Brown Intimacy Pt. 2: The Other

I found a New York Times article this morning called Love and Marriage, South Asian American Style. Written by an Indian man raised in the depths of Ohio, the article describes what contemporary arranged marriages look like for many “South Asian” Americans using specific channels to find a partner. It was a familiar read, mainly because a variety of my friends and cousins have found their partners through the same channels – partners to build lives with, much like any other culture. These were all things that I had grown up knowing and understanding with a certain level of intricacy, which is what made reading the article a slightly uncomfortable experience. You could tell that the writer had written this article with a white audience in mind – a natural compulsion for a man born and raised in Ohio I’m sure – but it was the first time I had read someone describing practices that I am so intimately familiar with in such a foreign way. As if some extraterrestrial being floated onto Earth to document the mothers of two Pakistanis in their mid 20s exchange bio data over a meal. How odd, must be a cultural anomaly. 

The article did make me think, though likely not in a manner intended by the diluted depictions of brown love that our author spun up for white digestibility’s sake. It made me think about the way our love and relationships are represented – how we represent them to ourselves, and how we represent them to others. Sometimes these two representations coincide, and sometimes they’re spread across the physical and cultural distance between South Asia and North America. Because love can be influenced by personal attributes – ethnic background and culture, family relationships, upbringing. But it is also influenced by the direct and immediate environment – by watching and listening to others experience it in day-to-day life. Conceptions of love when raised in the United States, often look different than conceptions of love when raised in a drastically different culture. Of course, globalization and travel introduce a significant amount of overlap, but I’ve always found it interesting how white love has such a pervasive quality. How with other conceptions of white superiority, white love takes its place as the ultimate form of bliss.  

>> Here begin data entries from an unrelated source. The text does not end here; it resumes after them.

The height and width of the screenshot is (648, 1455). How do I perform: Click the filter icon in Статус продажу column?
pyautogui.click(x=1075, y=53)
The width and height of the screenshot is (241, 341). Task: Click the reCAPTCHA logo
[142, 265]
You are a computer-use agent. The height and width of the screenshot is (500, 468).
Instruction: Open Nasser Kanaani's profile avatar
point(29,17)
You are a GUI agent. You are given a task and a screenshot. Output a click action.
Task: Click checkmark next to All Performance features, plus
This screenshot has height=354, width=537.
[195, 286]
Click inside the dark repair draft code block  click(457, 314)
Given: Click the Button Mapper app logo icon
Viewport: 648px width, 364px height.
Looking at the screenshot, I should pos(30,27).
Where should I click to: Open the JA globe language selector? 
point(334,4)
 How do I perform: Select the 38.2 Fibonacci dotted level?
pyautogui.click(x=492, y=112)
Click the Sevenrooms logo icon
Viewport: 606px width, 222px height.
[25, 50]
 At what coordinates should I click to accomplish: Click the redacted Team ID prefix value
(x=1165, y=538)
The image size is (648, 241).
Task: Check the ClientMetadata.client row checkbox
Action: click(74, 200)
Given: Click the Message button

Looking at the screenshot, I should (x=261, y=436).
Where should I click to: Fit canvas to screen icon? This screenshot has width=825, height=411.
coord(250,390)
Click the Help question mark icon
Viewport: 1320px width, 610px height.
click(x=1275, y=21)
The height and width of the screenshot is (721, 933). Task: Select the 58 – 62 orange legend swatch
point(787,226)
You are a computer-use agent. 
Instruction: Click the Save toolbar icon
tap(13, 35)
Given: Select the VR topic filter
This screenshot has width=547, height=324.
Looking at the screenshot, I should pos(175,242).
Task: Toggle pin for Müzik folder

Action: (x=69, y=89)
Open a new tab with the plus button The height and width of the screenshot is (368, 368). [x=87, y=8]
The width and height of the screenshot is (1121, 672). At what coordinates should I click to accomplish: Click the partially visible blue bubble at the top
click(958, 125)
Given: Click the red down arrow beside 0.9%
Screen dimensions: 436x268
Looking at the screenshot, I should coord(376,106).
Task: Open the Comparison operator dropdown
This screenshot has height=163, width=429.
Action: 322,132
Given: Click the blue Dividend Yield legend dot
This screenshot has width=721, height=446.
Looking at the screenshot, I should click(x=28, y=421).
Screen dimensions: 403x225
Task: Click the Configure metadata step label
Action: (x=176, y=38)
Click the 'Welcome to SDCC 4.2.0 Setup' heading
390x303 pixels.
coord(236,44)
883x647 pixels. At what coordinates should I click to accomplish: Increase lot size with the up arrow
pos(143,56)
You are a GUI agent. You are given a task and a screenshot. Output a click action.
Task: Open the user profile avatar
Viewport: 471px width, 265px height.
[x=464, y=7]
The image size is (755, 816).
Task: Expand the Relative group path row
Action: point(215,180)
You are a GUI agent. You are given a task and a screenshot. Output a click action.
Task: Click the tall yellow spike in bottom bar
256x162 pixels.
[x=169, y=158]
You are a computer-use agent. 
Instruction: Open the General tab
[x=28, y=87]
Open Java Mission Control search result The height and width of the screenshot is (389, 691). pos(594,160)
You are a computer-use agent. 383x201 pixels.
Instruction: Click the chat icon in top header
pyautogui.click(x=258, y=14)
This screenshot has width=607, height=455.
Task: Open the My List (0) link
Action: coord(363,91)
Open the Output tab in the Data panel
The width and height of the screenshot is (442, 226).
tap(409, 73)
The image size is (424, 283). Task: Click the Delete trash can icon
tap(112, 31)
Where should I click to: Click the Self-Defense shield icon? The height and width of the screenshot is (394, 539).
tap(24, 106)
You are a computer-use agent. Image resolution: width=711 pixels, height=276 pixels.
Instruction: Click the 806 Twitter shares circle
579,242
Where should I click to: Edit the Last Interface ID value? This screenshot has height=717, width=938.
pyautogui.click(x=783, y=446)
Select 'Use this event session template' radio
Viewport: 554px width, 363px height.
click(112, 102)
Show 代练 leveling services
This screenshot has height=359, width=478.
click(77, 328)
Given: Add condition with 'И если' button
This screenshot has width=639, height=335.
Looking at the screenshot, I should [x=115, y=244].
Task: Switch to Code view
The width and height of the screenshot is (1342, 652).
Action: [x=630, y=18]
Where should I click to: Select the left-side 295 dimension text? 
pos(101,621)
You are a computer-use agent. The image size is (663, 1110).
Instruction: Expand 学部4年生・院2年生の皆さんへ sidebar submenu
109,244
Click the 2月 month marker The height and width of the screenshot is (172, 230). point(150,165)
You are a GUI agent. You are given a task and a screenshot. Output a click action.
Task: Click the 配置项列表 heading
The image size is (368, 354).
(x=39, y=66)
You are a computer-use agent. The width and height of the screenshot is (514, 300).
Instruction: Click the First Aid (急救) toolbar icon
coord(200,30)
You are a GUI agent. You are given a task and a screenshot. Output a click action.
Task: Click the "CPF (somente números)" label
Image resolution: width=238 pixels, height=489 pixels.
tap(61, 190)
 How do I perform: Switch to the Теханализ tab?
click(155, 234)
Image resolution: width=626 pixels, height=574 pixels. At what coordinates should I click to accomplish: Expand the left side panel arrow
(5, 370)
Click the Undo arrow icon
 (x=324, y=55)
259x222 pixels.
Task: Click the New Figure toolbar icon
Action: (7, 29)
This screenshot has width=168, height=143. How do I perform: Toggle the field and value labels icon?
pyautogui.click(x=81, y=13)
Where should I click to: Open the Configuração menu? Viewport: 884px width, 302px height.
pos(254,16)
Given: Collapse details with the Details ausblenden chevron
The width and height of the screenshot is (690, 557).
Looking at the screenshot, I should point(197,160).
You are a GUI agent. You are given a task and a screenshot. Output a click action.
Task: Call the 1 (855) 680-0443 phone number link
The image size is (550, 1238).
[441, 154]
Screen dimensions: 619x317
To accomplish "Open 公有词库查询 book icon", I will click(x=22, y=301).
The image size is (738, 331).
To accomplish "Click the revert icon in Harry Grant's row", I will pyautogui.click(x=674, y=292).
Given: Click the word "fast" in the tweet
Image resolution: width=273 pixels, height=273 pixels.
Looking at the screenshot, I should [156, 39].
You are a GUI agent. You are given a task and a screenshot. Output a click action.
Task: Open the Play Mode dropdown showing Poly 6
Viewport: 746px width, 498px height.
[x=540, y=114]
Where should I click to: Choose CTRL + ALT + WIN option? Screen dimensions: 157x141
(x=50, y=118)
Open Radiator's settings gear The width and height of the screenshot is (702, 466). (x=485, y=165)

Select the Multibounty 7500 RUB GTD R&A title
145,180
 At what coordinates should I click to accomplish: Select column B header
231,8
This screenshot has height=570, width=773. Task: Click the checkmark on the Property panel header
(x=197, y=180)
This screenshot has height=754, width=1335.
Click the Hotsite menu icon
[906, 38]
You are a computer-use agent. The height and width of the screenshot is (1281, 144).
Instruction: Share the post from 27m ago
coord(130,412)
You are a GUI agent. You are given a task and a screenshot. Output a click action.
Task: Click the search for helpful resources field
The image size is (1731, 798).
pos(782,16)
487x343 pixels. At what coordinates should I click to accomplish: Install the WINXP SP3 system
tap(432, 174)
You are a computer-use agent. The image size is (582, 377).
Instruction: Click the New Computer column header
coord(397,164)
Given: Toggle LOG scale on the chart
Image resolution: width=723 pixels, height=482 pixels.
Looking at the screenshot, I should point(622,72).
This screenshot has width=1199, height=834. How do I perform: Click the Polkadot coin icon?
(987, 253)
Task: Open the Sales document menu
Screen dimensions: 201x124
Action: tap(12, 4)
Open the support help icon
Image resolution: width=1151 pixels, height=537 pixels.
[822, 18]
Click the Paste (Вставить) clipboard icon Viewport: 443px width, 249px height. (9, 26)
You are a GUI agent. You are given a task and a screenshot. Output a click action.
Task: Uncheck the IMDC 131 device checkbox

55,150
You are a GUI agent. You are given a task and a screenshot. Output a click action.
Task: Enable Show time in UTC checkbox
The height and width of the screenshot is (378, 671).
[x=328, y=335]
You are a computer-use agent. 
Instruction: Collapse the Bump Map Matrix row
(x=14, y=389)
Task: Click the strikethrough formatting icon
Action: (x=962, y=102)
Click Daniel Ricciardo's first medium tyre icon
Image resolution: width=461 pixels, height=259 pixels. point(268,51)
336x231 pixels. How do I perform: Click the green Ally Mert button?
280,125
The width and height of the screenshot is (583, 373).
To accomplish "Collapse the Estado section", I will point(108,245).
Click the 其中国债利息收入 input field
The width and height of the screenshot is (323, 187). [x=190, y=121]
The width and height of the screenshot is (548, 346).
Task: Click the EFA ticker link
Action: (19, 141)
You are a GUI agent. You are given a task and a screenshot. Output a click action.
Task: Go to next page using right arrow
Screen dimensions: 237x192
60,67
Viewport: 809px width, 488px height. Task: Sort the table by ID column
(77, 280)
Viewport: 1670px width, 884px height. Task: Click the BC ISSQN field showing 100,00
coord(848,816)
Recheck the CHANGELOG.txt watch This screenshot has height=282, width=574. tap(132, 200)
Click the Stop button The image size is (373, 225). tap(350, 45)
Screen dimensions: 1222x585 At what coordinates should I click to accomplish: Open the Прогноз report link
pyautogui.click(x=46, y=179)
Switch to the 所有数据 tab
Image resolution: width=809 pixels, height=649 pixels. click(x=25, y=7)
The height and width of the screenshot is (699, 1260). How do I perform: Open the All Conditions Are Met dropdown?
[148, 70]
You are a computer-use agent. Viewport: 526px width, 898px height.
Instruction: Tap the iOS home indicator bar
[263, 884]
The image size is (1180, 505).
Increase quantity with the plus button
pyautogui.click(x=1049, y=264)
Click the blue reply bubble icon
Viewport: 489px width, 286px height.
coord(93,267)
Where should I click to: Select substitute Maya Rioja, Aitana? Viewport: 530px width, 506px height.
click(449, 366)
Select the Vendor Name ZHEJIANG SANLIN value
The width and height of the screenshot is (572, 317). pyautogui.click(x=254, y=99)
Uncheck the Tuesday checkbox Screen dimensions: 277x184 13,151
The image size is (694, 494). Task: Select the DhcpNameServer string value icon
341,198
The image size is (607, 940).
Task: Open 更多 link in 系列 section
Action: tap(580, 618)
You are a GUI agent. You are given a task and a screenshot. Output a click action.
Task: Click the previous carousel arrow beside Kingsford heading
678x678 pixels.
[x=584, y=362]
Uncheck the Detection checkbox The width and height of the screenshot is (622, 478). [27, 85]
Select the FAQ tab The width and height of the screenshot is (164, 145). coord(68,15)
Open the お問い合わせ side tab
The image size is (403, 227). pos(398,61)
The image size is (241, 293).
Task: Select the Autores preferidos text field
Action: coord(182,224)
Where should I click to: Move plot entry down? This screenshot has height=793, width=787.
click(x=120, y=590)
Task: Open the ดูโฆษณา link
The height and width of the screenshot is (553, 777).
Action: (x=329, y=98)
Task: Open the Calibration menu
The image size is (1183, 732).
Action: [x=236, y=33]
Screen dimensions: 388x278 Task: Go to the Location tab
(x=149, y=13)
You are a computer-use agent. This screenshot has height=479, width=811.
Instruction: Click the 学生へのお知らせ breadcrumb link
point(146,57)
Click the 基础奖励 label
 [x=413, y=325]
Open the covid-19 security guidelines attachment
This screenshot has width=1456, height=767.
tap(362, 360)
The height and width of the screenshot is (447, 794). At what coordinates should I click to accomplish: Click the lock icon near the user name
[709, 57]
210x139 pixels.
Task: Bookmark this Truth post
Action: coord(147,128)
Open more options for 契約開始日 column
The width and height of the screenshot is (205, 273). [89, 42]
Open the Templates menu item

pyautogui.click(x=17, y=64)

I read about a new e-publishing venture that aims to publish books which “provide romance for the South Asian soul.” This venture functions under the notion that our souls are devoid of representation, are starved for love and for the ability to connect to love in fiction. It is true to an extent – books about brown bodies in love are far fewer in number than our white counterparts. But I wonder how much of that is because we’re looking for brown bodies within a specific type of love, and not the love most suited to our brown bodies. How many of us are looking for a Nicholas Sparks-esque romantic drama where we have Ali and Ayesha falling into a deeply passionate and obsessively sexual love that melts away their individuality. A love that is reckless, where pragmatism has no bearing and where the lack of pragmatism is somehow acceptable to wider society. A love that is uncontrollable, one that begs for a lack of discipline, that conquers all it comes in contact with. Are our souls starved by the lack of representation in general, or the lack of representation in ideal tales of white love? 

Seeing myself in a novel like this would feel as uncomfortable to me as reading a NYT article about South Asian love genetically tailored for the white man. The conception of love I was bred with always took on a very different representation. The love I learned stems from pragmatism, represented by both good intentions and rational choices. It is not blinding, or all-encompassing, and it definitely does not conquer the questionable parts of human character. It is a small fraction of the ocean of emotions felt towards an individual at a particular point in time. Love does not change people, nor do people change for love – on its own it is negligible if not paired with qualities like respect, curiosity, discipline, qualities that shape the strength of a relationship. I learned that opening the mind, heart, body, and soul so wholly to another carries weight only when it is consistent and permanent. It is a feeling best grown over time, bound by contract before emotion. 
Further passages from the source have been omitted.